Görev 1
Lütfen aşağıdaki süreç kuramları metninde "2.5.2.1.1. Victor Vroom" sözlerinin geçtiği yerden başlayıp "da yüksek olacaktır." sözlerinden sonra durarak o kısmı harfi harfine yazıya geçir.

2.5.2. Süreç Kuramları

Süreç kuramları, bireylerin hangi amaçlar tarafından ve nasıl motive edildikleri ile ilgilenmektedir. Diğer bir deyişle, belli bir davranışı gösteren bireyin, bu davranışı tekrarlaması ya da tekrarlamaması durumunun ortaya çıkma sürecini incelemektedir. Süreç kuramlarına göre ihtiyaçlar bireyi davranışa yönelten faktörlerden sadece biridir. Bu içsel faktöre ek olarak pek çok dışsal faktör de birey davranışı ve motivasyonu etkilemektedir.

2.5.2.1. Bekleyiş Kuramları

2.5.2.1.1. Victor Vroom Beklenti Kuramı

Victor Vroom'a göre bir kişinin belli bir iş için gayret sarf etmesi, valens ve bekleyiş olmak üzere iki faktöre bağlıdır.

[Motivasyon = Valens X Bekleyiş] şeklinde formüle edilir.

Valens: Bireyin belirli bir gayret sarf ederek elde edeceği ödülü isteme derecesini belirtir. Söz konusu “ödül” farklı bireyler tarafından farklı şekillerde algılanır.

Bekleyiş: Belirli bir gayretin belirli bir biçimde ödüllendirileceği hakkında, bireyin algıladığı bir olasılığı ifade eder. Eğer birey gayret sarf etmekle belirli bir ödülü elde edebileceğine inanıyorsa, bu yönde bir beklentisi varsa daha fazla çaba harcar.

Hem valens hem de bekleyişi yüksek olan bireyin motivasyonu da yüksek olacaktır.

2.5.2.1.2. E. Lawler – L. Porter Geliştirilmiş Beklenti Kuramı

Bu kuram, Vroom' un modelini esas almakta ve bazı noktalarda bu modele ilaveler yapmaktadır. Gayret, bilgi, yetenek ve algılanan rol değişkenlerine bağlı olarak geliştirilmiştir.

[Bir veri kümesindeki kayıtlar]
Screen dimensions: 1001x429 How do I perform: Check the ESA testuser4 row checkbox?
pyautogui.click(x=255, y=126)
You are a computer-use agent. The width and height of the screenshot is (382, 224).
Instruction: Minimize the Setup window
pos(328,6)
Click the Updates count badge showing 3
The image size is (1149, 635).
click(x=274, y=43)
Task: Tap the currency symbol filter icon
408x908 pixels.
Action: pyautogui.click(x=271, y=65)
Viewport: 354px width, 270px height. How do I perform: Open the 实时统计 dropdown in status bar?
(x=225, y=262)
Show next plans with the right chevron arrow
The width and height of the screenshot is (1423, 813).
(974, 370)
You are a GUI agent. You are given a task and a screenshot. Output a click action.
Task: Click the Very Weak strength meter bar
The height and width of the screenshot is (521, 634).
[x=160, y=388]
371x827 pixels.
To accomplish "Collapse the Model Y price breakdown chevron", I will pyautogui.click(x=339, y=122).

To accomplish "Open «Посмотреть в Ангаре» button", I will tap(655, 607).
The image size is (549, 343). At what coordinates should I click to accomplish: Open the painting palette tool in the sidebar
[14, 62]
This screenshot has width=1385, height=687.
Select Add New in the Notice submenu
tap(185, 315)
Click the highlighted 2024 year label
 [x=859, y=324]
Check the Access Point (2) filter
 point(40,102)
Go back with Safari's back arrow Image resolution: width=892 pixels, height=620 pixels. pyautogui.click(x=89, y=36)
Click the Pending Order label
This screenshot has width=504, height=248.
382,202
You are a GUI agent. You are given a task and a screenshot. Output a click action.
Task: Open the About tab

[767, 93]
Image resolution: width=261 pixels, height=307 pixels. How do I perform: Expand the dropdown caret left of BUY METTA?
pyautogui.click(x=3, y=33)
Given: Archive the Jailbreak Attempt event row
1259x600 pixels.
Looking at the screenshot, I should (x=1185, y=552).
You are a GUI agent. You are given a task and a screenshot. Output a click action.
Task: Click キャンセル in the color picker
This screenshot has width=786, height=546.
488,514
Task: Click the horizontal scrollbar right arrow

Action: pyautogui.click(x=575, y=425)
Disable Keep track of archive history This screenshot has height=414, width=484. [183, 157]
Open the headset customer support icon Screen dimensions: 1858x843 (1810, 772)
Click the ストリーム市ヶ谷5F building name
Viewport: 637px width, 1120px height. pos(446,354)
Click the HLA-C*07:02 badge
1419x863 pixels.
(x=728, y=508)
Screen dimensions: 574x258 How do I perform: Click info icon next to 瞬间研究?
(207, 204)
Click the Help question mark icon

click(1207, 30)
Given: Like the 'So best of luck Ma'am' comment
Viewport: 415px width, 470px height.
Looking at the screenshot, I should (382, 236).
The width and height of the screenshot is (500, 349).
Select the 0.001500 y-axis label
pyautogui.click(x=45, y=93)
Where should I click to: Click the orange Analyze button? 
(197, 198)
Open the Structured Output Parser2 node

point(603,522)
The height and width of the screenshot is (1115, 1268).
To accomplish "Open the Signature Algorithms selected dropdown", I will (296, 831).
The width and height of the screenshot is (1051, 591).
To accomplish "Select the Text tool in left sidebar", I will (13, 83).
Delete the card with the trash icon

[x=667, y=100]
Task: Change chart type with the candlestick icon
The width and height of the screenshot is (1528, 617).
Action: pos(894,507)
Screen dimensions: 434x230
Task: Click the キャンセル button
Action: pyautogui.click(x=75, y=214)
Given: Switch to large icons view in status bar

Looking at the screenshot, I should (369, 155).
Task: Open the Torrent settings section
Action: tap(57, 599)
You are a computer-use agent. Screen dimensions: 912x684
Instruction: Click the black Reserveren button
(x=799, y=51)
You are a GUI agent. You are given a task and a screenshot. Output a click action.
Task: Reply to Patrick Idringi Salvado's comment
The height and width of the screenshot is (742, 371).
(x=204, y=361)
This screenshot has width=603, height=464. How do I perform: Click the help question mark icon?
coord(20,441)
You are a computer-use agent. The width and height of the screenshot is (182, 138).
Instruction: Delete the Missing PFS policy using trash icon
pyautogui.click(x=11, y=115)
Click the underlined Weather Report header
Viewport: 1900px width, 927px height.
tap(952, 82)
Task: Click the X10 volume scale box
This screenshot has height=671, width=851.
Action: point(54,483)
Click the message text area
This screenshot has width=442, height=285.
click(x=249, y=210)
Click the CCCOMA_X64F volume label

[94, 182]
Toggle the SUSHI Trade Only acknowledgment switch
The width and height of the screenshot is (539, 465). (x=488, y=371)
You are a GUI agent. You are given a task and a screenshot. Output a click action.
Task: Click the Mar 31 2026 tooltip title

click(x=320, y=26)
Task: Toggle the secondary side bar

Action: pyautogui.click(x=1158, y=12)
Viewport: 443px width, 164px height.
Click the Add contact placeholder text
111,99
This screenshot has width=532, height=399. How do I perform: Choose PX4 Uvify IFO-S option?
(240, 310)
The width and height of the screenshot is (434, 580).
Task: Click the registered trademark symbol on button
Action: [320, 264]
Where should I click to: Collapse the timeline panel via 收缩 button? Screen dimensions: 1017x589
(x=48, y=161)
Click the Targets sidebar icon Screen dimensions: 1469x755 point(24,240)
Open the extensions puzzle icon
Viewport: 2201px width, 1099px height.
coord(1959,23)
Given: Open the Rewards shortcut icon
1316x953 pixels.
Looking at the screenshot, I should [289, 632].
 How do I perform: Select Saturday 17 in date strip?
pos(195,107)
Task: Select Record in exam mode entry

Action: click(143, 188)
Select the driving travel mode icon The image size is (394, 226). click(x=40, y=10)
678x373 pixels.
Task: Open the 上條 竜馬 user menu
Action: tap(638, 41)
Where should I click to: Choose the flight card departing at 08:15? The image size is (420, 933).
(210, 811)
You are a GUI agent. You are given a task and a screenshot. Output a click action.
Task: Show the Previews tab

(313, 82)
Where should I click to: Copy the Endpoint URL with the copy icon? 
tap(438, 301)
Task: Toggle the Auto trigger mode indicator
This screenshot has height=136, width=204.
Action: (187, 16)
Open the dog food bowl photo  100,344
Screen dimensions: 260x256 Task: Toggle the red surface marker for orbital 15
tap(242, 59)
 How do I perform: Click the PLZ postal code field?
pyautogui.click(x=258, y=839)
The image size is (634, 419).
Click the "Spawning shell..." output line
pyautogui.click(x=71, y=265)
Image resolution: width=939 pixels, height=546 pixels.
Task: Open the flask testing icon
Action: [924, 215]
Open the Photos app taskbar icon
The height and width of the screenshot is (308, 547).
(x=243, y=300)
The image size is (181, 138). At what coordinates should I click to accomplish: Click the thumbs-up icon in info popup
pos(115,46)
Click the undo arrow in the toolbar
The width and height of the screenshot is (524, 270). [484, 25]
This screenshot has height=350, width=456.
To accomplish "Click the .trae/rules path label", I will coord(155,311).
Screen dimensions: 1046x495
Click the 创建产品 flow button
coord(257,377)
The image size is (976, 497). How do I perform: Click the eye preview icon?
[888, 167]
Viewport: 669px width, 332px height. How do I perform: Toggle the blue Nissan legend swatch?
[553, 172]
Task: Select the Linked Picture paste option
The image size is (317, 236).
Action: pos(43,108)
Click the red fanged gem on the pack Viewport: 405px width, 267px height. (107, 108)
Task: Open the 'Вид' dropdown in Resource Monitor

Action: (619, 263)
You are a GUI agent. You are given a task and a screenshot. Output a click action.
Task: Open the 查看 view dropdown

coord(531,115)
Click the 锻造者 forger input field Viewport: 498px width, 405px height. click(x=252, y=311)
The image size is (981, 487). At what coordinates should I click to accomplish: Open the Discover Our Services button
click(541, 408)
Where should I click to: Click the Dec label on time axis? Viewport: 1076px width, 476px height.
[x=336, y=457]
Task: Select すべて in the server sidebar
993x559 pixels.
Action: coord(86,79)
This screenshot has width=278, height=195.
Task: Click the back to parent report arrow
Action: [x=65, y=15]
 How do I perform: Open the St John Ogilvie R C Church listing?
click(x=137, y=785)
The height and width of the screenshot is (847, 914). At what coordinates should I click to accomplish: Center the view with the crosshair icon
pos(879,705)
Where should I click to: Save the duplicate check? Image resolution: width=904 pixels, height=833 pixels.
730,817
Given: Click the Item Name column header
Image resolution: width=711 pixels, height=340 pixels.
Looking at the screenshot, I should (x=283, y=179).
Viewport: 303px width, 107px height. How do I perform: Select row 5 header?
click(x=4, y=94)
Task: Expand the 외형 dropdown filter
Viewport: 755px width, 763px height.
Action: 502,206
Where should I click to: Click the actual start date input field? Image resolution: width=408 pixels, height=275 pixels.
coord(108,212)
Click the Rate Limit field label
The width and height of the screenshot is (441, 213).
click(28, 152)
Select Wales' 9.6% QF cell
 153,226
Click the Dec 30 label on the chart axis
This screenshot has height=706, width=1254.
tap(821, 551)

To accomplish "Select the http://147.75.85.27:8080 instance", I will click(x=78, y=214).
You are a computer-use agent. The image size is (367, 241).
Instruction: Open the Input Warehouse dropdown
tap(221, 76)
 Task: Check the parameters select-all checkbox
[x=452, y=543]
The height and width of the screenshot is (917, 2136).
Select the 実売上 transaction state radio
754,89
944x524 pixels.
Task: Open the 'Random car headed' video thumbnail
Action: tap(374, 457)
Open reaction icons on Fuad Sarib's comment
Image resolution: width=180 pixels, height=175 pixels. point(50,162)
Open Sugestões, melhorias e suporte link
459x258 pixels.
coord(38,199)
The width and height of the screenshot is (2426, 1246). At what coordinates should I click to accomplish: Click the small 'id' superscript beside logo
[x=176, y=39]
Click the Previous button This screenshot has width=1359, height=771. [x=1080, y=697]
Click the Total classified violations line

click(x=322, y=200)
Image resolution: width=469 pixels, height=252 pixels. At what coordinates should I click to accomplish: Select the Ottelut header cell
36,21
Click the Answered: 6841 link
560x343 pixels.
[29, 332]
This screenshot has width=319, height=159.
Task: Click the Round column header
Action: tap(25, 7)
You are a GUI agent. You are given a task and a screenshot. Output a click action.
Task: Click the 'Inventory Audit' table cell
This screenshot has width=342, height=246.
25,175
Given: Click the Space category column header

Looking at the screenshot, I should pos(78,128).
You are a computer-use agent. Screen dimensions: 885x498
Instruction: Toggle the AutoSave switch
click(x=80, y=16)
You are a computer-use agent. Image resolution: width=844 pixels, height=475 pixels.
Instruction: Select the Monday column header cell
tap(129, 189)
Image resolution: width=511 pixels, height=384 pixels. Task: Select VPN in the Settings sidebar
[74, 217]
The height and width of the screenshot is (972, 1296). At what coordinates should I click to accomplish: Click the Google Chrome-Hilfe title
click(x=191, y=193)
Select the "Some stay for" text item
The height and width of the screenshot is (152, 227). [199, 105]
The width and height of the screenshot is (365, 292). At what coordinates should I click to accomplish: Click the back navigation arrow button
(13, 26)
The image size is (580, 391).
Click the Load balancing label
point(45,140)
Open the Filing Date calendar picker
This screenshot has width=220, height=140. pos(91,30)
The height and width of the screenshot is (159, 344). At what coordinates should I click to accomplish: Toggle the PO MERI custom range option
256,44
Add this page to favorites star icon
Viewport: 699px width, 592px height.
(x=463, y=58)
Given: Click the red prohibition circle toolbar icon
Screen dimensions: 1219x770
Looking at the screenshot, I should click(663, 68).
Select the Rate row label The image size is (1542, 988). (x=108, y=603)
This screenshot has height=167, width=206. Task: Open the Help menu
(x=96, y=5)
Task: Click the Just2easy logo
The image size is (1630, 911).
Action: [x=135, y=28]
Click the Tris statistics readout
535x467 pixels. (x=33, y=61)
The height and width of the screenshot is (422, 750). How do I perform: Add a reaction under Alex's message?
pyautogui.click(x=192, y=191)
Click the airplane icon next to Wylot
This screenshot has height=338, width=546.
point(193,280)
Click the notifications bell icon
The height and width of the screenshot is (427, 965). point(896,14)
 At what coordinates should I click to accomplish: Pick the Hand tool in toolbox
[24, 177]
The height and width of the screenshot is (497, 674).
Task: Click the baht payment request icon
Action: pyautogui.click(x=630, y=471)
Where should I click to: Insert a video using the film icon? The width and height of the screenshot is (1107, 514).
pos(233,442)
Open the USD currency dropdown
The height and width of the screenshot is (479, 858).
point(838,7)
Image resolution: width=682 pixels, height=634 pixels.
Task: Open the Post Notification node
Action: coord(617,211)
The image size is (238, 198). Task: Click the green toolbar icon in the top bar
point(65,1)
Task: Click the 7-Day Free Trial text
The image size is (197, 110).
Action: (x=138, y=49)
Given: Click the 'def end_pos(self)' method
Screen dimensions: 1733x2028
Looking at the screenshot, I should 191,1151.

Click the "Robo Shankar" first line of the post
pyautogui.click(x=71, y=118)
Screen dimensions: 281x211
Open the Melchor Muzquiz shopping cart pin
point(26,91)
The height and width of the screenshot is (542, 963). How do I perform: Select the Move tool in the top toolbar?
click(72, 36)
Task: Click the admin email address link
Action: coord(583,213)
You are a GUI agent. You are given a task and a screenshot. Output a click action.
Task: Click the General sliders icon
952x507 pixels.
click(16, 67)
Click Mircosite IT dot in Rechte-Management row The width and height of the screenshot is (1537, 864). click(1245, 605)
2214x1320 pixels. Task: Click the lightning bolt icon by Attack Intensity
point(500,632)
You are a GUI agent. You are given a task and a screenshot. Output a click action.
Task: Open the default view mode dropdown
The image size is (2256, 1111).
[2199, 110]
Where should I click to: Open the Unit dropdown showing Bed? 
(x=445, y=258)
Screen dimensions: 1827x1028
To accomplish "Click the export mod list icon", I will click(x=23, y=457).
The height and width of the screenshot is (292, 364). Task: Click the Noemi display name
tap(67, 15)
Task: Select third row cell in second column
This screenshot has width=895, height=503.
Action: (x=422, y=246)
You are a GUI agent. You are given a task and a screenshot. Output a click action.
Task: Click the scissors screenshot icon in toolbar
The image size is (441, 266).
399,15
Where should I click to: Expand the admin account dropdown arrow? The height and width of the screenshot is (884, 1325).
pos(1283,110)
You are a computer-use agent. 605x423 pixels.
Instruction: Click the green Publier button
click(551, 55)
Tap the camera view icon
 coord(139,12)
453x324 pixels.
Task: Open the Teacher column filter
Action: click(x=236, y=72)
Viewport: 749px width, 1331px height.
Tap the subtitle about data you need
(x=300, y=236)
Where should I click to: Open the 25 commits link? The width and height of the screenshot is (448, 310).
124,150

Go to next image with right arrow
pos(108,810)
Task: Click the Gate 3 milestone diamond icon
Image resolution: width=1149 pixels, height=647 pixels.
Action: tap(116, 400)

Görev 2
Yukarıdaki listede "Go to next image with right arrow" ifadesini içeren satırdan başlayıp listenin sonuna kadar olan satırları, bu iki uç da dahil ve boş satırlar hariç, bir Markdown tablosu olarak düzenle. Sıra sütununa satırın sıra numarasını, Satır sütununa satırın kendisini yaz.

Doğru yanıt 1
2.5.2.1.1. Victor Vroom Beklenti Kuramı

Victor Vroom'a göre bir kişinin belli bir iş için gayret sarf etmesi, valens ve bekleyiş olmak üzere iki faktöre bağlıdır.

[Motivasyon = Valens X Bekleyiş] şeklinde formüle edilir.

Valens: Bireyin belirli bir gayret sarf ederek elde edeceği ödülü isteme derecesini belirtir. Söz konusu “ödül” farklı bireyler tarafından farklı şekillerde algılanır.

Bekleyiş: Belirli bir gayretin belirli bir biçimde ödüllendirileceği hakkında, bireyin algıladığı bir olasılığı ifade eder. Eğer birey gayret sarf etmekle belirli bir ödülü elde edebileceğine inanıyorsa, bu yönde bir beklentisi varsa daha fazla çaba harcar.

Hem valens hem de bekleyişi yüksek olan bireyin motivasyonu da yüksek olacaktır.

Doğru yanıt 2
| Sıra | Satır |
|---|---|
| 1 | Go to next image with right arrow |
| 2 | pos(108,810) |
| 3 | Task: Click the Gate 3 milestone diamond icon |
| 4 | Image resolution: width=1149 pixels, height=647 pixels. |
| 5 | Action: tap(116, 400) |